The other day I needed to change passwords for multiple cPanel accounts. Since there was a lot accounts in question, changing passwords manually was out of the question. Changing passwords from shell using passwd utility was also out of the question because that would change only the password for Unix user - MySQL and FTP passwords would remain unchanged. In the end I wrote a simple script which automates changing system, FTP and MySQL passwords for cPanel user.

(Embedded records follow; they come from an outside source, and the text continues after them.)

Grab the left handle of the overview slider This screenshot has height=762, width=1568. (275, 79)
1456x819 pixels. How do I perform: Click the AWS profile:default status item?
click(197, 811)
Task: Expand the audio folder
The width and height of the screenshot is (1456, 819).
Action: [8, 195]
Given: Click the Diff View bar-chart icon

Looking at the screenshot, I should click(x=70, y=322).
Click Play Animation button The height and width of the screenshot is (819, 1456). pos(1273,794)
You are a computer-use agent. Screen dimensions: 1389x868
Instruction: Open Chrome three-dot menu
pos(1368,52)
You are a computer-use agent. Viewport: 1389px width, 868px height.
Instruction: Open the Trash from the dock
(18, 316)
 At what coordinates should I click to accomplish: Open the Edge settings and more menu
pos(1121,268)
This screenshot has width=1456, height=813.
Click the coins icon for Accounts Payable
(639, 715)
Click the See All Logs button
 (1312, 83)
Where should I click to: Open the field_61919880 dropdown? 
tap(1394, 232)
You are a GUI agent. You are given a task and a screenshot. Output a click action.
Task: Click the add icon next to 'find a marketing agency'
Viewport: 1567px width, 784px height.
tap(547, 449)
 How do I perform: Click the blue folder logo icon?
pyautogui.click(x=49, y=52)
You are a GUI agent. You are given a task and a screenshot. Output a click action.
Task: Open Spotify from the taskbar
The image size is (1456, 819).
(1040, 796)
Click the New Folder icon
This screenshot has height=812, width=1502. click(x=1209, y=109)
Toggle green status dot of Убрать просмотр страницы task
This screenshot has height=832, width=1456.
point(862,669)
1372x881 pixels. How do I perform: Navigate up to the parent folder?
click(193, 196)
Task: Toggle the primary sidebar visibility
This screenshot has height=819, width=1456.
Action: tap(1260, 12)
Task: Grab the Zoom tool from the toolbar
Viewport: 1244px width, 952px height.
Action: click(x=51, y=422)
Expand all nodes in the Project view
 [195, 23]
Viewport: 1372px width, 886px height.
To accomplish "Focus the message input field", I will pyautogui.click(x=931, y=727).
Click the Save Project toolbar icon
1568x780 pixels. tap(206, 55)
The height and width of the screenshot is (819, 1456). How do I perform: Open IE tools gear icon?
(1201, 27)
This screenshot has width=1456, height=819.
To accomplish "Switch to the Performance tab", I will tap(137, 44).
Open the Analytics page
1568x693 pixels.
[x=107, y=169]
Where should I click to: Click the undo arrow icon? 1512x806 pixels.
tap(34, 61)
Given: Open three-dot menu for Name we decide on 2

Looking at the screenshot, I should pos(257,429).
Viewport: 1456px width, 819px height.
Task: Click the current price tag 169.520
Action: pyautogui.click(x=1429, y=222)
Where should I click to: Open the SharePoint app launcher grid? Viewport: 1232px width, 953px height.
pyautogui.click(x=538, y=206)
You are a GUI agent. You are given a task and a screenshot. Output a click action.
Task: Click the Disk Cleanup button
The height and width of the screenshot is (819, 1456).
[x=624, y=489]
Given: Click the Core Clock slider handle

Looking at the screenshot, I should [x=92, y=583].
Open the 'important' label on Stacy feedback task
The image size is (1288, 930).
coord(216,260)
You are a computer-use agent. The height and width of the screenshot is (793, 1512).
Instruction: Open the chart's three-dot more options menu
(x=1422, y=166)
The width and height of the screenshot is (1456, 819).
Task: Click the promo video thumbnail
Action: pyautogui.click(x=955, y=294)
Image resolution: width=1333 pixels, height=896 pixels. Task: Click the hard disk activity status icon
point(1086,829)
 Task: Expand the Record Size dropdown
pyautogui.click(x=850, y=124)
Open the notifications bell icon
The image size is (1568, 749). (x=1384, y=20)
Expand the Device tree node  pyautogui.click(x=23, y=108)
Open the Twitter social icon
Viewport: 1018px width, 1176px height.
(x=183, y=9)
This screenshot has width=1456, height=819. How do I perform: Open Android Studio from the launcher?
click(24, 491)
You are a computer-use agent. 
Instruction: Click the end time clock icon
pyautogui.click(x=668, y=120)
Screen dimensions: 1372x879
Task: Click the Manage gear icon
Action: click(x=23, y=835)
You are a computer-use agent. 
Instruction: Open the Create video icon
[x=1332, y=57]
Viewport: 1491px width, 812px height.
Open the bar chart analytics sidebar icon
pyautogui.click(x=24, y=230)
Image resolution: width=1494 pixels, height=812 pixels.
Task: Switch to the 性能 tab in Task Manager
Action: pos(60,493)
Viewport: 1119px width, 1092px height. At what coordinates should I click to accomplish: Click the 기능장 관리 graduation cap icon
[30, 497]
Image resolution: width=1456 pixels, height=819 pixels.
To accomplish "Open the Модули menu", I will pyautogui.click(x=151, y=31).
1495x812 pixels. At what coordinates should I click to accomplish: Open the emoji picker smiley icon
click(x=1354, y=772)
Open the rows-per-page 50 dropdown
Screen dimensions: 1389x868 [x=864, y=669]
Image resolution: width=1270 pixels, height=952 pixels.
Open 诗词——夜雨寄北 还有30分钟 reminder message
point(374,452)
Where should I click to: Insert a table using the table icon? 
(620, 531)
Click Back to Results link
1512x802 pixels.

The script allows you to either specify the new password for each account or generate a random one. So, if you want to change passwords for multiple cPanel accounts and set your own passwords, you will need to put the list of usernames and their passwords into a text file with the following format:
user1 password1
user2 password2
userN passwordN
Afterwards you can run the script with the following command:
# ./cpanel-chpasswd --no-random /path/to/credentials_file
If you don’t want to specify new passwords, you can let the script to generate random passwords. In this case, you’ll need to put all usernames into text file (one username per line) and run the script with the following command:
# ./cpanel-chpasswd --random /path/to/credentials_file
While the script executes, its output will be printed on stdout. Since the new passwords will be printed on stdout as well, you will probably want to redirect the output to an file on disk, just to have all the changes that were made on record.
You can download cpanel-chpasswd script or copy it from bellow.
Update: As Branko Toić commented bellow, to change passwords from command line instead from WHM, in newer cPanel versions it’s necessary to export ALLOW_PASSWORD_CHANGE
variable. The script in this tutorial, as well as the one available for download is updated to meet this requirement.